Stored items
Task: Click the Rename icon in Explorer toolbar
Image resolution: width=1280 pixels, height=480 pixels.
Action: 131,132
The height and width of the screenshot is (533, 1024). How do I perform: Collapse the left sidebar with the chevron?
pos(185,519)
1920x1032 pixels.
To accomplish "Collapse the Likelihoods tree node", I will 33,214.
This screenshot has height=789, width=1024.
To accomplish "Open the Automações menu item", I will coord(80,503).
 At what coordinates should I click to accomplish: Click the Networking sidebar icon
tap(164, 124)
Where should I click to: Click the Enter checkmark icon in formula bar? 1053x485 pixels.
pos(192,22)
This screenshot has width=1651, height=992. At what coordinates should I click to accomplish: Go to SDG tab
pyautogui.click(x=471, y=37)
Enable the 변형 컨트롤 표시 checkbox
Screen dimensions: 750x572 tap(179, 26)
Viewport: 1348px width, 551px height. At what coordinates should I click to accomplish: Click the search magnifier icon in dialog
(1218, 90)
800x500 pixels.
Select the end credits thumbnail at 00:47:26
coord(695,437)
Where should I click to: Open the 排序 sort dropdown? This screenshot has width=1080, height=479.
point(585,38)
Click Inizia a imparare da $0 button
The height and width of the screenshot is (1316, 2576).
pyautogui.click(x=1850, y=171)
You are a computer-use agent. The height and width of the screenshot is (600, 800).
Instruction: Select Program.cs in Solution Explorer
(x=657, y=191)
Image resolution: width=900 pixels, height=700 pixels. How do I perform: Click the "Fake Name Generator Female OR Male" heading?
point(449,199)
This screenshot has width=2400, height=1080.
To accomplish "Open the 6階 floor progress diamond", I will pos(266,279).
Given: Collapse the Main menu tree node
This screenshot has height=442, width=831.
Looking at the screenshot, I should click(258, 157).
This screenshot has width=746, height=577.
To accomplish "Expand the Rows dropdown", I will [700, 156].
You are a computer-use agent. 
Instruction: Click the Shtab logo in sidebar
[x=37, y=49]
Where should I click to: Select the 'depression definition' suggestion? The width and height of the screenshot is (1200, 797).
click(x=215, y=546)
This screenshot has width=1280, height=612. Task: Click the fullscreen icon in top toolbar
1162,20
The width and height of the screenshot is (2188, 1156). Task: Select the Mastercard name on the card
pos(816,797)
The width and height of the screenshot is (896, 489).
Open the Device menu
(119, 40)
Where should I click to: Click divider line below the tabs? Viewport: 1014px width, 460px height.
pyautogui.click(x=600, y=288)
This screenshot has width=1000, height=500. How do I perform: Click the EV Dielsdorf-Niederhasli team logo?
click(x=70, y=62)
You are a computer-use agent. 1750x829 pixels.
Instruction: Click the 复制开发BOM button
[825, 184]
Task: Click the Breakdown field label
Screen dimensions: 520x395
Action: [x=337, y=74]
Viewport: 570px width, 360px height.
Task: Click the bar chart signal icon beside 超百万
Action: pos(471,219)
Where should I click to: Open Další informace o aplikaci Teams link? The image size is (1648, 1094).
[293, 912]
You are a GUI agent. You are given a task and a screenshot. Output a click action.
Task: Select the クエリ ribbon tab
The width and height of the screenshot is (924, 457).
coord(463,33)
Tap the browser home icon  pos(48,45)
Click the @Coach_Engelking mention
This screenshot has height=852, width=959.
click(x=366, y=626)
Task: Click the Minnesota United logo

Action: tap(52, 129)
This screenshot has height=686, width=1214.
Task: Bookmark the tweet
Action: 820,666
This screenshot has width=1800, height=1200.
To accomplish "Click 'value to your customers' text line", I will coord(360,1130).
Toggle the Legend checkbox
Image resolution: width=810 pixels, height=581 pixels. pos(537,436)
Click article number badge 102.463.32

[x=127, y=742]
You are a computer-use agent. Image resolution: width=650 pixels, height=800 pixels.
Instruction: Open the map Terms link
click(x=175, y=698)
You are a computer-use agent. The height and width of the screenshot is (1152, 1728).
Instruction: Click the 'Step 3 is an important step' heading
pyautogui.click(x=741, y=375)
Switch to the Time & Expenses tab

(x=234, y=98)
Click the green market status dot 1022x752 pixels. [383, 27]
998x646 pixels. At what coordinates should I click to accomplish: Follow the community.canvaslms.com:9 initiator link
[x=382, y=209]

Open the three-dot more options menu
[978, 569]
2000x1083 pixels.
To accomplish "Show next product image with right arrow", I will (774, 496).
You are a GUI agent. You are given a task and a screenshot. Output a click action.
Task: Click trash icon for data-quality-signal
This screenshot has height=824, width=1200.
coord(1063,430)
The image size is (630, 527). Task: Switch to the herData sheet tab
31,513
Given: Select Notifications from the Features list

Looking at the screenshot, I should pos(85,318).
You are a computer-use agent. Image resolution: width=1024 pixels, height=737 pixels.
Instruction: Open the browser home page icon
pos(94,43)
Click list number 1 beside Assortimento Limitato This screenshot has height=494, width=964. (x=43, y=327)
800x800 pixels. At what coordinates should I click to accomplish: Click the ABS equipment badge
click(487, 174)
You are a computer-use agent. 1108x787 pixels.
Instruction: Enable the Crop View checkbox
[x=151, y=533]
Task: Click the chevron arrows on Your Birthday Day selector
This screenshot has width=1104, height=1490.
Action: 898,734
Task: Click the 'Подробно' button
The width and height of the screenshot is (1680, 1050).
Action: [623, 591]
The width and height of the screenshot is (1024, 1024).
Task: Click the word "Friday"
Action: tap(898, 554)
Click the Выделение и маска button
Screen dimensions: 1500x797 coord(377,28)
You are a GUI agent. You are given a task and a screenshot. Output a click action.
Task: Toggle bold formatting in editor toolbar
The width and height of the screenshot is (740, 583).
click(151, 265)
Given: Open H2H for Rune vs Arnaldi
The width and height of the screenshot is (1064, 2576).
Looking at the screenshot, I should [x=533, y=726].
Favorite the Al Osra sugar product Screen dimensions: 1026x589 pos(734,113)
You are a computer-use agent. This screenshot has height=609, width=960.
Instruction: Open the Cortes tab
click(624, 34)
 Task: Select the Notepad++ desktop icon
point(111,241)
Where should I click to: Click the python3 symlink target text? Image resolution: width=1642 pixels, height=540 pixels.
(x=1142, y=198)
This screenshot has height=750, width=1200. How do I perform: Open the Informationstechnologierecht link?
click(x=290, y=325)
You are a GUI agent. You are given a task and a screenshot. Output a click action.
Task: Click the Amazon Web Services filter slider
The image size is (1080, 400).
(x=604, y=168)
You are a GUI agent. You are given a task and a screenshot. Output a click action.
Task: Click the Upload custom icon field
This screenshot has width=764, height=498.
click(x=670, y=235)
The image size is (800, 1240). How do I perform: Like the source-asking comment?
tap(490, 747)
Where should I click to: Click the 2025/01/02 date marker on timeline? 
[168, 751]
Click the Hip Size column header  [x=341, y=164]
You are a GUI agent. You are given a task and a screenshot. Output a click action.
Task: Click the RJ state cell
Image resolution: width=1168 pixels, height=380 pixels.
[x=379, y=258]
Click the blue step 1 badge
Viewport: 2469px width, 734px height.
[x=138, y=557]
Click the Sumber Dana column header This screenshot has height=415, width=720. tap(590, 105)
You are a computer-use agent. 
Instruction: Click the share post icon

Your assignment
Your answer should be one number, the count of lines above that hold "product".

Problem solution
2